Cameron Turner

“It’s hard to admit that I need help, but I do. For 45 days from the end of December to early February, I was in inpatient therapy receiving guidance for the issues I’m facing. I have a long way to go. But I’ve taken my first steps in the right direction.” – Tiger Woods (in his televised confession on Friday, Feb. 20, 2010)

*I believe in therapy.  Having personally gained clarity, coping skills and strength through sessions with various counselors over the years, I can tell you firsthand that psychological therapy is an empowering way to deal with real problems.  But, when improperly or unnecessarily used, therapy (like medications) can become a crutch or a dodge to avoid addressing one’s true issues.  And for the rich and famous, therapy is often used as a public relations ploy.

That’s why I’m skeptical that Tiger Woods needs psychological counseling to figure out why he ran around with all those women behind his wife’s back.  Is Tiger facing a crisis in psychology or a crisis of values?  Did he suffer some kind of mental breakdown?  Or are his actions indicative of a breakdown in personal morality?

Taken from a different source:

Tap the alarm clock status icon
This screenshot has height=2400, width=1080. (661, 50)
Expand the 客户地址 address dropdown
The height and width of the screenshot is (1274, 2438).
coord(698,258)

Since I do not hold a degree in psychology or psychiatry, I may be completely off base in what I’m about to say (if so, I would love for an expert in the field to point out where my logic runs off the rails).  But the idea that Tiger Woods committed adultery over and over again because he’s addicted to sex sounds nonsensical to me.  Tiger seems like an ordinary guy who yielded to the extraordinary temptations that go along with being the most famous, successful and wealthy man in his field.  His behavior was no more clinical than that of countless athletes, entertainers, politicians, tycoons and even regular folks who – because of their personal charisma and status – draw the attention of people who are more than willing to help them ignore their wedding vows.

Before he started talking about “needing help” from a counselor, Tiger Woods admitted that he had messed up morally.  Early in his 14-minute mea culpa, Woods stated:

“I stopped living by the core values that I was taught to believe in. I knew my actions were wrong, but I convinced myself that normal rules didn’t apply. I never thought about who I was hurting. Instead, I thought only about myself… I felt that I had worked hard my entire life and deserved to enjoy all the temptations around me. I felt I was entitled… I was wrong. I was foolish. I don’t get to play by different rules. The same boundaries that apply to everyone apply to me.”

Woods knew that what he was doing was wrong but he chose to ignore that fact and to forget about the feelings of his wife and kids because it was more fun to keep running around with all those eager, constantly available (and equally unethical) women.  A man who convinces himself that he “deserves” to cheat on his wife is way out of pocket morally, but that doesn’t prove that his mind is out of whack.  Tiger Woods has obviously been selfish, nihilistic and undisciplined…but the brother ain’t crazy.

Thanks for listening.  I’m Cameron Turner and that’s my Two Cents.